### Exercise objective
Recast the listing, from its first line through the line containing "The image size is (1501, 812). point(567,222)", as a JSON list of strings with one string per line and blank lines omitted.

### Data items
## START

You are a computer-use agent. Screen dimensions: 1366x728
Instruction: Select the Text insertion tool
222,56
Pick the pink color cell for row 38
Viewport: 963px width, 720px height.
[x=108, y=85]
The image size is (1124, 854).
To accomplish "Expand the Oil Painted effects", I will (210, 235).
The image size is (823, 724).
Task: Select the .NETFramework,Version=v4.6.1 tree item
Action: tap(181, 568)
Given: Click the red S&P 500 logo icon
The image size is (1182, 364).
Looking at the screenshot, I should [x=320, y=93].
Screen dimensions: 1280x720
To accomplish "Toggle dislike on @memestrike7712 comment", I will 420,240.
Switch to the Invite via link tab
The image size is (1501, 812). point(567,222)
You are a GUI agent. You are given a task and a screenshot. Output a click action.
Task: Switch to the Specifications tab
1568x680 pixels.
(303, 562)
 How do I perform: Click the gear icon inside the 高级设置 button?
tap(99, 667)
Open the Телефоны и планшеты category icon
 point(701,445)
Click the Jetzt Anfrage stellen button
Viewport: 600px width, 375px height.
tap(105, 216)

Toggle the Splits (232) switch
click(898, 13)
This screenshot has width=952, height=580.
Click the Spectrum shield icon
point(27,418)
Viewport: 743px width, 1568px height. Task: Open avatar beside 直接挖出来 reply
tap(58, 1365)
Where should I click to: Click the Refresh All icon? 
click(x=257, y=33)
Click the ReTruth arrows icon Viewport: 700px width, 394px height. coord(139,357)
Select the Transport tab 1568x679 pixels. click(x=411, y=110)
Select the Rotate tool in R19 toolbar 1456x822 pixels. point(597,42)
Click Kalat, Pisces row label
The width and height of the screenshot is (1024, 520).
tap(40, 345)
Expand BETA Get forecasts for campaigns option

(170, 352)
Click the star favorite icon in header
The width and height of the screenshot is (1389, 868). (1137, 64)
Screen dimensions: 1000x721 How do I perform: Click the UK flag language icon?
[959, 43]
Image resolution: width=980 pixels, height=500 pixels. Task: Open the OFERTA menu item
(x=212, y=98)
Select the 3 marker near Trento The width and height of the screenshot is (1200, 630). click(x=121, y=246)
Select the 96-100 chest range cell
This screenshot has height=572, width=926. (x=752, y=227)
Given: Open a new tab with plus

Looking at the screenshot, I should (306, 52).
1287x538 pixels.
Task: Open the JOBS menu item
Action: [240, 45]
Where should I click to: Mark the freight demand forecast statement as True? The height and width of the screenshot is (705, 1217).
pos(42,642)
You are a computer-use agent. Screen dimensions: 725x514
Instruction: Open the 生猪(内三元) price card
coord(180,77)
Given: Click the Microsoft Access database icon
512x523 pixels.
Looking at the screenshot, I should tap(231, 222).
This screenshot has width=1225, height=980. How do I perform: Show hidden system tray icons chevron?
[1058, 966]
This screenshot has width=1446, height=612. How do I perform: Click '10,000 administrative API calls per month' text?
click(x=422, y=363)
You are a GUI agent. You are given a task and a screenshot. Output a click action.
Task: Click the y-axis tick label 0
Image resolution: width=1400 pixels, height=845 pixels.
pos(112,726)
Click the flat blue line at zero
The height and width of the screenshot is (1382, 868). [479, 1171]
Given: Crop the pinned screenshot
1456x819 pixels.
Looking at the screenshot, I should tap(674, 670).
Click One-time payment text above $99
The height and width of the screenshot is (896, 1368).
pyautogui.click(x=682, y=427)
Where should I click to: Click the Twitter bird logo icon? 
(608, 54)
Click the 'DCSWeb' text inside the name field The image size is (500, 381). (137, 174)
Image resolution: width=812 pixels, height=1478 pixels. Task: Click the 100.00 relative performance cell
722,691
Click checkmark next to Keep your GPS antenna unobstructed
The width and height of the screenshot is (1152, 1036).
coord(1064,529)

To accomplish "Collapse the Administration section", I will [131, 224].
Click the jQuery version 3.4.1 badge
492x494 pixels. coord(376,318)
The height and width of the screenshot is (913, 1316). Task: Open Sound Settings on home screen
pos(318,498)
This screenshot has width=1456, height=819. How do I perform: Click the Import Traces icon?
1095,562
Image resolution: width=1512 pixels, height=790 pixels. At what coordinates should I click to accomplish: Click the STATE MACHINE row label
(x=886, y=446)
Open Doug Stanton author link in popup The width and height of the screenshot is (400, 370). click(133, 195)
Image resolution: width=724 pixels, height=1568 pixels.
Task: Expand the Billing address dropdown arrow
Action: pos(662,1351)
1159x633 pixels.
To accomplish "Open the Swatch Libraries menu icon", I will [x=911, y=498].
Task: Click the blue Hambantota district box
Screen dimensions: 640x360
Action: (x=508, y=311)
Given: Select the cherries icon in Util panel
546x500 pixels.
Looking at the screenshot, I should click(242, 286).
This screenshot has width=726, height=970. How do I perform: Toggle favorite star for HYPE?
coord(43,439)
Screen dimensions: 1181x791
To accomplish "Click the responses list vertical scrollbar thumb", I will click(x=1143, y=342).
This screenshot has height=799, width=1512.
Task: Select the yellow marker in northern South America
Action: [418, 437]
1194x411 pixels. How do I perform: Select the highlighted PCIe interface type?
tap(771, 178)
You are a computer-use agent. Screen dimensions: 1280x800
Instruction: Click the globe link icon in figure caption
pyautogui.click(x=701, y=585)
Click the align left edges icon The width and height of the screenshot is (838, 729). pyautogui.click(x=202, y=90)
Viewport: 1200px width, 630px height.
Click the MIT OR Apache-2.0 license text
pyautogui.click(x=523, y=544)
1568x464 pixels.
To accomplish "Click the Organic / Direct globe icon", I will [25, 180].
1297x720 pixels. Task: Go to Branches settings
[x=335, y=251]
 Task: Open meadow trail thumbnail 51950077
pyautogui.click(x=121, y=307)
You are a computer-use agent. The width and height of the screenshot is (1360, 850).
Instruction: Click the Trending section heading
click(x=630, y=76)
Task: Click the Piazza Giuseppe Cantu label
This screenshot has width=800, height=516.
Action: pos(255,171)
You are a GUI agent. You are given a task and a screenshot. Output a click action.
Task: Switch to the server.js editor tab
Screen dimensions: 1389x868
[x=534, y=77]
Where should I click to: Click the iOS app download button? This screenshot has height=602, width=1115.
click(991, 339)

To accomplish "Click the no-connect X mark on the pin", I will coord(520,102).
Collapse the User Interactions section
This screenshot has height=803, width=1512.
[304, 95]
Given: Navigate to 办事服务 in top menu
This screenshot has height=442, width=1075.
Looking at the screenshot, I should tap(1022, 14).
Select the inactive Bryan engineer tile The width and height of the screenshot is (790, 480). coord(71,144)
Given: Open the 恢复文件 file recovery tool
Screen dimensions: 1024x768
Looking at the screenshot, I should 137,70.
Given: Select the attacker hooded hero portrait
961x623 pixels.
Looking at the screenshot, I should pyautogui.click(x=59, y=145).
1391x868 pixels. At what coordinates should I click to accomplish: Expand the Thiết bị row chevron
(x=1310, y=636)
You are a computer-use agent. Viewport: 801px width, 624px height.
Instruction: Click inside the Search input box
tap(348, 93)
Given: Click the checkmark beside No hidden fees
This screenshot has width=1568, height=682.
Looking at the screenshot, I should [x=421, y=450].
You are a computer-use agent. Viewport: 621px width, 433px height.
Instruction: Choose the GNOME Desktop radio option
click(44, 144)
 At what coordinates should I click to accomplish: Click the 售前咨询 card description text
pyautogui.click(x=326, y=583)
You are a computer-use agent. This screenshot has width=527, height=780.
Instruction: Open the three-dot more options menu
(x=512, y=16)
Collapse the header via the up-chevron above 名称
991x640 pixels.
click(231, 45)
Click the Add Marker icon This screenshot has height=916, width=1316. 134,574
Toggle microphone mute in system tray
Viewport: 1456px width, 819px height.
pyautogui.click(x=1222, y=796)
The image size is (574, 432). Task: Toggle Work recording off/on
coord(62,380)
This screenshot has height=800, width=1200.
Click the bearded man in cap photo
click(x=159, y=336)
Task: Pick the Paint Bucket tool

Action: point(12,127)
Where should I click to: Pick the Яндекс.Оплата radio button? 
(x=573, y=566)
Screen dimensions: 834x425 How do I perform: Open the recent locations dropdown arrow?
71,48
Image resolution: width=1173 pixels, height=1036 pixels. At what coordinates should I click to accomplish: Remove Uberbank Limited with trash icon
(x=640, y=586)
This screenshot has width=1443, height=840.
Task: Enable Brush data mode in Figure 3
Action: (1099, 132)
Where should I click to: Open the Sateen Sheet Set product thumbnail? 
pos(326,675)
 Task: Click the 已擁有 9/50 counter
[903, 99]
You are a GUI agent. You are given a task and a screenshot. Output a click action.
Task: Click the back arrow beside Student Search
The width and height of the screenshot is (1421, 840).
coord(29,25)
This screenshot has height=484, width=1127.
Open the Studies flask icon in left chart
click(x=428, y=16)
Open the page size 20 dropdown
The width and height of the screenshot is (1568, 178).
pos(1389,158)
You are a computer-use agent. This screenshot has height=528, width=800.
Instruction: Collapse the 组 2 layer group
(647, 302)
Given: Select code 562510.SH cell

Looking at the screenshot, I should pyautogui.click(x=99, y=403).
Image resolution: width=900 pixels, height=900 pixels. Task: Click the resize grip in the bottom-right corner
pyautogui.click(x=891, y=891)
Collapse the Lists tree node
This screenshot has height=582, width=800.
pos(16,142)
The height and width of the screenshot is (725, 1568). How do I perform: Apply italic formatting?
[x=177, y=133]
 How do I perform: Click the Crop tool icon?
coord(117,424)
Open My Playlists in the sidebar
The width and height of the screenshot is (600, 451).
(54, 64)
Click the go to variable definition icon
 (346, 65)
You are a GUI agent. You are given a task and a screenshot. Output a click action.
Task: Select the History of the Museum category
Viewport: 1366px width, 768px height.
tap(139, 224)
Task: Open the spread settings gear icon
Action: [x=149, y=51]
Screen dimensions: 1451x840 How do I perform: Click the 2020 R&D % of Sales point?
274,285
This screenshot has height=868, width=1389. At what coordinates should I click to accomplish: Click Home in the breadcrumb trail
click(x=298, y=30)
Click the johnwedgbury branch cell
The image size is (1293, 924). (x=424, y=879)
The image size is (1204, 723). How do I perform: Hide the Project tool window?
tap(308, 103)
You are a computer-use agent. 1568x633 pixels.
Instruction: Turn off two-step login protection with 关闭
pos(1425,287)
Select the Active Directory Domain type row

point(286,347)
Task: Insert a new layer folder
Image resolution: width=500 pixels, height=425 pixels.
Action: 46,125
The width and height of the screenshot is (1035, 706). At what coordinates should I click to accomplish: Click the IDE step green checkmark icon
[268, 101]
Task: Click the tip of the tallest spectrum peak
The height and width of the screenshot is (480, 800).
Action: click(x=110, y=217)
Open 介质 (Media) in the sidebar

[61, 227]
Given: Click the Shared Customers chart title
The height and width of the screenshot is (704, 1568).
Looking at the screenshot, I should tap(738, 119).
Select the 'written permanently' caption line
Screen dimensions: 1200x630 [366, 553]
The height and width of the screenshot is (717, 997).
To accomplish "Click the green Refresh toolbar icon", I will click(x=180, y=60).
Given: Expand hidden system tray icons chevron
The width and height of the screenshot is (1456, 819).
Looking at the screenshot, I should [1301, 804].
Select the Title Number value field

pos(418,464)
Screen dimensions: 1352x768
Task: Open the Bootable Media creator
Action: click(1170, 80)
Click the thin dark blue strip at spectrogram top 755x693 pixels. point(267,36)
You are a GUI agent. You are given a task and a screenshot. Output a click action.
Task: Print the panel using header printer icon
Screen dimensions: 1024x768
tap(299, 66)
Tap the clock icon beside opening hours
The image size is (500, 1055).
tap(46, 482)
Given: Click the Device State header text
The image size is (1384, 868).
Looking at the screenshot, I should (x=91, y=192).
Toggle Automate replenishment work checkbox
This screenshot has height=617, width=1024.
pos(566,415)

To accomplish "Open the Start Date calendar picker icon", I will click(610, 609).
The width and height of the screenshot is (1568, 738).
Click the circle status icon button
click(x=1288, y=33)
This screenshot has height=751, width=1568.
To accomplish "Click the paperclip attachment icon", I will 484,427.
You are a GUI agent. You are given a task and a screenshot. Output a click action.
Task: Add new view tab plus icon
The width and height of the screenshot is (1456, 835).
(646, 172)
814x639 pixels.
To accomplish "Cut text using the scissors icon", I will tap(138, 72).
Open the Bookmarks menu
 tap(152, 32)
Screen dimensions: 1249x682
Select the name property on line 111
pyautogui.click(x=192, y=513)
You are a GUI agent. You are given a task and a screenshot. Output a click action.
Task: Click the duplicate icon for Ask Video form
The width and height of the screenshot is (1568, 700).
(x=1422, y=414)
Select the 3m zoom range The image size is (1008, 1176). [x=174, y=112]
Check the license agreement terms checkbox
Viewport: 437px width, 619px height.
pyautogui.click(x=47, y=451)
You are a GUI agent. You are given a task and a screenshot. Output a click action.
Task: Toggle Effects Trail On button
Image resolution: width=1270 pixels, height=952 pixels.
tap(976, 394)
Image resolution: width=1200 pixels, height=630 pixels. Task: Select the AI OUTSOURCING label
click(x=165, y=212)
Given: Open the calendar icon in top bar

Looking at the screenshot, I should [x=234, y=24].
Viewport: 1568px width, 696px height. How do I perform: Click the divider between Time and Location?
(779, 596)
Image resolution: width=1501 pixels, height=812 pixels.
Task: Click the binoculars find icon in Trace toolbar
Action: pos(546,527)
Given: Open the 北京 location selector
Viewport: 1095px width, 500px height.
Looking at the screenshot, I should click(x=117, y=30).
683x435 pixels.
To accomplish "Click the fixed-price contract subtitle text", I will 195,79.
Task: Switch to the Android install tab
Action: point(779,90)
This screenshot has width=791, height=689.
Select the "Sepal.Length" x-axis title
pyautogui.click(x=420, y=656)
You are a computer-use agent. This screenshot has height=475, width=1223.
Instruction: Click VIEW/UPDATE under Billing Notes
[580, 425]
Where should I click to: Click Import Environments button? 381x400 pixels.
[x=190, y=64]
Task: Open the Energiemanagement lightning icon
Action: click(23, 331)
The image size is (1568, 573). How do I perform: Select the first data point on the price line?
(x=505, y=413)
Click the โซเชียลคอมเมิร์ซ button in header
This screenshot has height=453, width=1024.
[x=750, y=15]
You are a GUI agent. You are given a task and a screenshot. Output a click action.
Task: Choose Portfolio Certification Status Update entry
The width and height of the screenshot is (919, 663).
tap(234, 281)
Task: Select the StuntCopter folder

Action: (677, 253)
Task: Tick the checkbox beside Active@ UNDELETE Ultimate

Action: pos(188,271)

## END

### Response to the exercise
[
  "You are a computer-use agent. Screen dimensions: 1366x728",
  "Instruction: Select the Text insertion tool",
  "222,56",
  "Pick the pink color cell for row 38",
  "Viewport: 963px width, 720px height.",
  "[x=108, y=85]",
  "The image size is (1124, 854).",
  "To accomplish \"Expand the Oil Painted effects\", I will (210, 235).",
  "The image size is (823, 724).",
  "Task: Select the .NETFramework,Version=v4.6.1 tree item",
  "Action: tap(181, 568)",
  "Given: Click the red S&P 500 logo icon",
  "The image size is (1182, 364).",
  "Looking at the screenshot, I should [x=320, y=93].",
  "Screen dimensions: 1280x720",
  "To accomplish \"Toggle dislike on @memestrike7712 comment\", I will 420,240.",
  "Switch to the Invite via link tab",
  "The image size is (1501, 812). point(567,222)"
]